When working together, agents form a comprehensive orchestration system:

  1. Resource Assessment: The ResourceMonitor assesses whether local execution is viable
  2. Connectivity Assessment: The ConnectivityAgent determines if cloud models are accessible
  3. Conflict Resolution: When recommendations conflict, Oblix uses these priority rules:
    • If resources are critically constrained but connectivity is good, prioritize resource constraints
    • If connectivity is poor but resources are available, prioritize connectivity constraints
    • In balanced scenarios, use policy-defined preferences

Using Agents

Agents are added to the Oblix client with the hook_agent() method:

from oblix import OblixClient
from oblix.agents import ResourceMonitor, ConnectivityAgent

# Initialize client
client = OblixClient()

# Add monitoring agents
client.hook_agent(ResourceMonitor())
client.hook_agent(ConnectivityAgent())

Once agents are hooked, the Oblix client automatically consults them during execution to make intelligent routing decisions.

Agent Checks

When you execute a prompt using the execute() method, Oblix runs checks with all registered agents. The results of these checks are included in the response under the agent_checks key:

response = await client.execute("Explain quantum computing")
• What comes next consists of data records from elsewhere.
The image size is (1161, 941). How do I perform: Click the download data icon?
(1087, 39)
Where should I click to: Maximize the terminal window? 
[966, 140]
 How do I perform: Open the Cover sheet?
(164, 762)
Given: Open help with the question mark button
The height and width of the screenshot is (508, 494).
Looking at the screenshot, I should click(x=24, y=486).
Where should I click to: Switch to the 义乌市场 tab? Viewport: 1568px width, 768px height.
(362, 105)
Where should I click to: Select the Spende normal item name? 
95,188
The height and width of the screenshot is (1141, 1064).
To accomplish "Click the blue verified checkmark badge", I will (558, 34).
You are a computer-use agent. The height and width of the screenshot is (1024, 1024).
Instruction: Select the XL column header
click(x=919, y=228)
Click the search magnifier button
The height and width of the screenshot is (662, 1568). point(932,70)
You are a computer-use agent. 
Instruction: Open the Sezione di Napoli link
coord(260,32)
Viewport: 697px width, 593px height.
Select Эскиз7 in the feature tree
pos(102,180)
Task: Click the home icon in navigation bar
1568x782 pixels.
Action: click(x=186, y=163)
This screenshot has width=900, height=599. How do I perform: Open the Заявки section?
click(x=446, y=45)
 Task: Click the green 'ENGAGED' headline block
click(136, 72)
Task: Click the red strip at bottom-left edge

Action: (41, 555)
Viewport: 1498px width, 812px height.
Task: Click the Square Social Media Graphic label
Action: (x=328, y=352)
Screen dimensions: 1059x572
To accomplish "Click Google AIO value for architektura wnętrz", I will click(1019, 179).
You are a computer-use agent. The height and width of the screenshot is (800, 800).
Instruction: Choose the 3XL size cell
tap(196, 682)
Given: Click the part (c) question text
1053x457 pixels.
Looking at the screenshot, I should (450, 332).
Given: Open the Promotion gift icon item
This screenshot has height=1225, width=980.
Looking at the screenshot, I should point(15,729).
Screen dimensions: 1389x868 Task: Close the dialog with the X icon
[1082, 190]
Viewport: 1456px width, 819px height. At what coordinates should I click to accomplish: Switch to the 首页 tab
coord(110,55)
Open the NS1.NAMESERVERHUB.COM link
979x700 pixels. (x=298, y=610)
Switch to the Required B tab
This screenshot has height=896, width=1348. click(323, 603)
# Access agent check results
agent_checks = response["agent_checks"]

The agent_checks dictionary contains information about:

  • Current resource state
  • Connectivity state
  • Recommended execution target
  • Detailed metrics
  • Reasoning for the recommendation

Accessing Agent Metrics Directly

You can also access the current metrics from agents directly:

# Get resource metrics
resource_metrics = await client.get_resource_metrics()
print(f"CPU usage: {resource_metrics['cpu_percent']}%")

# Access GPU metrics on macOS
if resource_metrics.get('gpu') and resource_metrics['gpu'].get('available'):
gpu_info = resource_metrics['gpu']
if gpu_info.get('utilization') is not None:
print(f"GPU utilization: {gpu_info['utilization'] * 100:.2f}%")
if gpu_info.get('memory_utilization') is not None:
print(f"GPU memory utilization: {gpu_info['memory_utilization'] * 100:.2f}%")
print(f"GPU name: {gpu_info.get('name', 'Unknown')}")

# Get connectivity metrics
connectivity_metrics = await client.get_connectivity_metrics()
print(f"Current latency: {connectivity_metrics['latency']}ms")

This direct access is useful for monitoring and debugging orchestration behavior.